While condition ‘b’ mentioned above will apply to those whose orders aren’t cancelled, exporters who are facing heavy cancellations due to the global pandemic will have to bear a loss as banks close out their forwards; outcome ‘c’.
“Whenever an exposure is hedged, for one party to make a profit, another has to make a loss. This is an inherent and implied risk. Exporters now asking for a bailout made a bet and lost. The taxpayer should not be charged for this,” a banker commented on the exporters fresh demand that the government write off the amount they owe to banks after close-outs.
“As our orders are deferred or cancelled due to the Coronavirus-led shutdown of port operations and markets, we are receiving no dollars in sales to settle this forward. This would have been fine if the dollar had remained at its value”, said one exporter.
“However, the sudden upsurge in dollar value means that exporters have to pay the difference out of their pockets, hence causing them a loss,” sources said.

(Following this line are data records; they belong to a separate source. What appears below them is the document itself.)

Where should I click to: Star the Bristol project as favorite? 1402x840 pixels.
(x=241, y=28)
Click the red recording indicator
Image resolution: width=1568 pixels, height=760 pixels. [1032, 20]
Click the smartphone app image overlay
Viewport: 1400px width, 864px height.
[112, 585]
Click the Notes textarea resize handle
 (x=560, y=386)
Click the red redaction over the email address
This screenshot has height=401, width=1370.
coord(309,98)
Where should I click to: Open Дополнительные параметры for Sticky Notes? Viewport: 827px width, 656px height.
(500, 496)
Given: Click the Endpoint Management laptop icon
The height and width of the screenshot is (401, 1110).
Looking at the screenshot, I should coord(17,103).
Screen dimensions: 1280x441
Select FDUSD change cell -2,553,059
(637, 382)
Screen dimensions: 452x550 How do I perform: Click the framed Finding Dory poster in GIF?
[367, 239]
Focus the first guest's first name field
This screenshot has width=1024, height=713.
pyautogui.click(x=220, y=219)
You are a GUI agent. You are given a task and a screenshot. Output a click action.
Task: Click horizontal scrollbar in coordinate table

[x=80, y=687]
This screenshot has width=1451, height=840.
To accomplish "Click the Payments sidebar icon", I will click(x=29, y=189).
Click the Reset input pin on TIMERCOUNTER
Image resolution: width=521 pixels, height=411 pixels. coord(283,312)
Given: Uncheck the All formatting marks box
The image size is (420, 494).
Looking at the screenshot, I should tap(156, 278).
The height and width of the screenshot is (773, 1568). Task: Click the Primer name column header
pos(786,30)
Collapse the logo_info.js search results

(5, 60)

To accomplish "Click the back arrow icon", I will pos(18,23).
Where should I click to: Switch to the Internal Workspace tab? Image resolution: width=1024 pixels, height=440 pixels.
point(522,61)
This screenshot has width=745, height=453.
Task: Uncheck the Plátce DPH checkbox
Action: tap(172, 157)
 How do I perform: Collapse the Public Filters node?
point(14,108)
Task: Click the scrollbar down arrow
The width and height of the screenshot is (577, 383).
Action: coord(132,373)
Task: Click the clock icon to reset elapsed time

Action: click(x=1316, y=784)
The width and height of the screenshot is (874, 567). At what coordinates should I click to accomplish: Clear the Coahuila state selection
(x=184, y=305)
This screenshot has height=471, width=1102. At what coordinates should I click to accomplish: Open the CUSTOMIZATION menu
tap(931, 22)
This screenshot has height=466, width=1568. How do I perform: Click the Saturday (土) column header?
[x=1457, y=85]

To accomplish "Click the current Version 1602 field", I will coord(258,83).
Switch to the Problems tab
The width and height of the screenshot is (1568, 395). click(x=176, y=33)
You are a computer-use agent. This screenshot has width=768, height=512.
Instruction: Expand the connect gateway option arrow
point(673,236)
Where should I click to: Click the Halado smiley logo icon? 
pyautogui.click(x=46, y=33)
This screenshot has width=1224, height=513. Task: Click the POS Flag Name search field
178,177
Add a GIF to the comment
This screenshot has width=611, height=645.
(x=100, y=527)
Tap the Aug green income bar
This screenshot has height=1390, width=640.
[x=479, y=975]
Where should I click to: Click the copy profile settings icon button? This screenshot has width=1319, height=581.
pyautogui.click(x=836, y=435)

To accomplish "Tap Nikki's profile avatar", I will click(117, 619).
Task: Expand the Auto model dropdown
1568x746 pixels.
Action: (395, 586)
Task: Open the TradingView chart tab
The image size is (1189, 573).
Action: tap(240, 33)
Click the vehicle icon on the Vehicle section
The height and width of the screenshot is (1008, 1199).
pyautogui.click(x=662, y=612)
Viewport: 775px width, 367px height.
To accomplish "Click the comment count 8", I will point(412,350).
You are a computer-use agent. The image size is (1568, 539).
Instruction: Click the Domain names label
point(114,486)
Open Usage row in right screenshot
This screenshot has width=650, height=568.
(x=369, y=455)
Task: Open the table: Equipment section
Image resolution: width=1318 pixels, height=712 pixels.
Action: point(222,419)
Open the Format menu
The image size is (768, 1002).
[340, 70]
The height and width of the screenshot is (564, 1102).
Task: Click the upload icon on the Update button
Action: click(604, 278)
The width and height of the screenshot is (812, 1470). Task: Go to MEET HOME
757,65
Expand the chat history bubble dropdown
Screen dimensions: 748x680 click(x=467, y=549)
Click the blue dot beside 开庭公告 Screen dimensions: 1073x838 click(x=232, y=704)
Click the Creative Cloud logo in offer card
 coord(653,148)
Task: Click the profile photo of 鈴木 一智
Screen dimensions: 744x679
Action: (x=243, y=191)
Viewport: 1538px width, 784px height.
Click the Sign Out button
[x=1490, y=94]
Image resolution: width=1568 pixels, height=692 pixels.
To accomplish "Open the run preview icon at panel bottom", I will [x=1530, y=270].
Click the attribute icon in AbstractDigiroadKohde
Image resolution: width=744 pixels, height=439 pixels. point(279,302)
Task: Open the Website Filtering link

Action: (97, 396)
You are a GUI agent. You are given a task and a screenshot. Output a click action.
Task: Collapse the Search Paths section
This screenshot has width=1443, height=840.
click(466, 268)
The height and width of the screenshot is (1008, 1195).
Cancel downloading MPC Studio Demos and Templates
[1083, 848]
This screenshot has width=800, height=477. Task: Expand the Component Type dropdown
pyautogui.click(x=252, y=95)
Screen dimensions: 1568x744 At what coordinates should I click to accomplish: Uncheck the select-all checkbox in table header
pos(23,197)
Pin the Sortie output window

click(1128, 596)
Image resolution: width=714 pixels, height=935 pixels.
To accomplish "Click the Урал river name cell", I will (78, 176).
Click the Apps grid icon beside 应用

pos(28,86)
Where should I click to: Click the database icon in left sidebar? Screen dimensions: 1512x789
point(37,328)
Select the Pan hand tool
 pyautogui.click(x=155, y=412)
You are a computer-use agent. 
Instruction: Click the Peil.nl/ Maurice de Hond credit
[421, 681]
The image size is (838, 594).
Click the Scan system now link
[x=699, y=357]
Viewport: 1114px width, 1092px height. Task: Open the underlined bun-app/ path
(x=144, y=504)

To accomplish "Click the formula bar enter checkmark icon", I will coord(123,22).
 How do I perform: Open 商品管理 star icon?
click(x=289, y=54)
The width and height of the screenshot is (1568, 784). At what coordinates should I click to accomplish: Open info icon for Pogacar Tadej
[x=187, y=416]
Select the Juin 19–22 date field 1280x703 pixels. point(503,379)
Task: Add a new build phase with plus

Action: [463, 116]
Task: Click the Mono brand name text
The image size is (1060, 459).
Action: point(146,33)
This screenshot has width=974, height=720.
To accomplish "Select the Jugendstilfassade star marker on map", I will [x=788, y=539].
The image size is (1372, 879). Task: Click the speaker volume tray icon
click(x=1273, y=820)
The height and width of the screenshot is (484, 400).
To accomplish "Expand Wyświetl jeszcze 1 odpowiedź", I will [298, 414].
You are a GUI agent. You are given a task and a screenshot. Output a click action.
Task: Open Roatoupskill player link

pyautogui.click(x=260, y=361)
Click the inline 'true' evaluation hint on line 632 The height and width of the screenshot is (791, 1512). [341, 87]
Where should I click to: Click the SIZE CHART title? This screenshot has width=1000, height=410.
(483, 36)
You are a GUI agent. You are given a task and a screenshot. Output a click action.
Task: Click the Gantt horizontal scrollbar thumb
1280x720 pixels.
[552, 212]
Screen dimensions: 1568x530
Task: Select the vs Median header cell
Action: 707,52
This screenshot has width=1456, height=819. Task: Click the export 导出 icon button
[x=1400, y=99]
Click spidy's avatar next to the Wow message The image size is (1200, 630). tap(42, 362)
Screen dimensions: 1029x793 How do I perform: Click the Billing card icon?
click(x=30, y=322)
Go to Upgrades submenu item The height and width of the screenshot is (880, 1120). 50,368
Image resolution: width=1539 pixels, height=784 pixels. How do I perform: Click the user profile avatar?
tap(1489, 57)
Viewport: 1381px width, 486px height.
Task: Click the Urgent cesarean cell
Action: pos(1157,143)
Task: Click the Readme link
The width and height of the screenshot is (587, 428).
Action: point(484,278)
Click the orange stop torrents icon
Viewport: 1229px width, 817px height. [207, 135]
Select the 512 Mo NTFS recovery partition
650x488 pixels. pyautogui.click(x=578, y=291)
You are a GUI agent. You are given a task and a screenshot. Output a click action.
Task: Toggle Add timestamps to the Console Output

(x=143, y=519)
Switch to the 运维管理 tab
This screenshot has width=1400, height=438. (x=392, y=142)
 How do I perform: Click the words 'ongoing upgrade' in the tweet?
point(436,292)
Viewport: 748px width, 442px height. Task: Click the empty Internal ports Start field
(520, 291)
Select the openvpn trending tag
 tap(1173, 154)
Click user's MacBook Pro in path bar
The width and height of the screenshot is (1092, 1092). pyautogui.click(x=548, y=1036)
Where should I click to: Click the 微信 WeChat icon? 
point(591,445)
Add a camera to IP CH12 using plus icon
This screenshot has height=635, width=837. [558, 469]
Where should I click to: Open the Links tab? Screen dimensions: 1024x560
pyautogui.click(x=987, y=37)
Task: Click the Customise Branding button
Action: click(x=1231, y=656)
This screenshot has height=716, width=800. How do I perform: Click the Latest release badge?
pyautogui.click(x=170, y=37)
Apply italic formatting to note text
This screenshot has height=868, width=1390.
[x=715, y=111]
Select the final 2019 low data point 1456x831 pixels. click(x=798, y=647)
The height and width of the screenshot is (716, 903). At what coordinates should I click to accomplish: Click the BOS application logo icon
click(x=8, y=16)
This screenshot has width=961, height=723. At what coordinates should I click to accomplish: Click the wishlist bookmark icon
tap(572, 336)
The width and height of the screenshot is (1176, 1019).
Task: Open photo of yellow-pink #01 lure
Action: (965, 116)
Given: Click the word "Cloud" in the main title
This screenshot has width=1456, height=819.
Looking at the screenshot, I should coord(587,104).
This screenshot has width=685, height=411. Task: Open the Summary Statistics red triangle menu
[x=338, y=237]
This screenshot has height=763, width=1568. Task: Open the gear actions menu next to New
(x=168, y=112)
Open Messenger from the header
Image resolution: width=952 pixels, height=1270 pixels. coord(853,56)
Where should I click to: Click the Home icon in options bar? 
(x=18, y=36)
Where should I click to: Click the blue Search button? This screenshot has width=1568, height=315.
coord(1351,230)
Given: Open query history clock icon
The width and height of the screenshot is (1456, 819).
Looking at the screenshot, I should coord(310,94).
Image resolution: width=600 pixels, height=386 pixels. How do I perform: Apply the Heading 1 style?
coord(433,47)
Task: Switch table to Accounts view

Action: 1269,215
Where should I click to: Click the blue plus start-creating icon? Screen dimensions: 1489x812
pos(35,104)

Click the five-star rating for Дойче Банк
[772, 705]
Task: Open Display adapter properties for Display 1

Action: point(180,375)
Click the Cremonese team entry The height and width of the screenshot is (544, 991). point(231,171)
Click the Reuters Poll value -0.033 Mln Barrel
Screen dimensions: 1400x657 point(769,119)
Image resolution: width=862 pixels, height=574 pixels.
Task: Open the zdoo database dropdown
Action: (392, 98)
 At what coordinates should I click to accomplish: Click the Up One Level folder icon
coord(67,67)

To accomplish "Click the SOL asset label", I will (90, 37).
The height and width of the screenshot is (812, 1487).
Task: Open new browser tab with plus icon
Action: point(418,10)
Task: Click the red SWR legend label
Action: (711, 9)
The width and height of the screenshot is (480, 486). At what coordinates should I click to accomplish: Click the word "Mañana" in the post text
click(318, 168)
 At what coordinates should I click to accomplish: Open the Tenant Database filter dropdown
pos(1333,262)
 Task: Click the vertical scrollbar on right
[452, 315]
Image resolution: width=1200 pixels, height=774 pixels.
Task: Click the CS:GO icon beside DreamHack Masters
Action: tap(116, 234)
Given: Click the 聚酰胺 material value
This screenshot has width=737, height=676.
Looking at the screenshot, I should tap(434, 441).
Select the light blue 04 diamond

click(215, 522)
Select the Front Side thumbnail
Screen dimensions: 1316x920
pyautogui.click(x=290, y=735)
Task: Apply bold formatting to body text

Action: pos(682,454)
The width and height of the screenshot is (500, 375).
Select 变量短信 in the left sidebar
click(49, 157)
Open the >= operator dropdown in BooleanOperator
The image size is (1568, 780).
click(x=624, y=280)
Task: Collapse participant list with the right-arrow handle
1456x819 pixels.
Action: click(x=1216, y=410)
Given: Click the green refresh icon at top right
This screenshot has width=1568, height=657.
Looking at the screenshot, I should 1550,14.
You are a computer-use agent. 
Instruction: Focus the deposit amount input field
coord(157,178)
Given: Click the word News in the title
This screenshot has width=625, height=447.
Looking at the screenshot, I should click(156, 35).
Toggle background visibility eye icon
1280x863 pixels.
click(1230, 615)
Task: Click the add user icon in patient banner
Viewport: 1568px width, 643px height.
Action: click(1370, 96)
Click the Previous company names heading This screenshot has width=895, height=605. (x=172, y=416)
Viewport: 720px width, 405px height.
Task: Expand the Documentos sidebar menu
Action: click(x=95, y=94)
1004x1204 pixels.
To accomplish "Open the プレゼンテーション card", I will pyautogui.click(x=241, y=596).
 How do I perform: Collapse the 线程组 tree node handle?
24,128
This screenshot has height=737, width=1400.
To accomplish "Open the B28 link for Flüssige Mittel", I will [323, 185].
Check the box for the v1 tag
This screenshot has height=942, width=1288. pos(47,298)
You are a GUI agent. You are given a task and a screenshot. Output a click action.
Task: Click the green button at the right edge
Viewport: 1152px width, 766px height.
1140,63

They added that the exporters told the government that this is something that they cannot afford in the given circumstances, and they will likely be paying penalties or even default.
“It is essential for the government to reduce these losses for the textile sector to stay afloat. We stand behind the government to minimise unemployment, but we need assistance to help do this,” sources quoted the exporters as having told the government.
Sources from the banking and other market segments, however, said it’s blackmailing on the part of exporters, who want the government to fund their gambling.
“By no means, this demand by exporters is justified,” sources added.
“If the price of the dollar had gone down they (exporters) would have earned millions of dollars,” one of the sources added.
One of textile exporters, who made this demand and didn’t wish to be named, said they had made this demand as most of the exporters sell dollars forward.
“With no proceeds coming now, it will cause a serious problem for them so this demand is justified,” he said.
Agreeing with his colleague, another exporter said that it is justified because “for instance, if we have manufactured clothes for Zara and they are not purchasing it now due to COVID-19, the merchandise will be useless for us as we have incurred cost of production and other expenses on it,” the exporter said.
He added that exporters do benefit from selling forward dollars but in the current prevailing situation it would be a huge loss for exporters who are facing a lot of hardships due to the global pandemic..
“In the given circumstances, the government should support the export oriented textile sector so it is a justified demand,” he opined.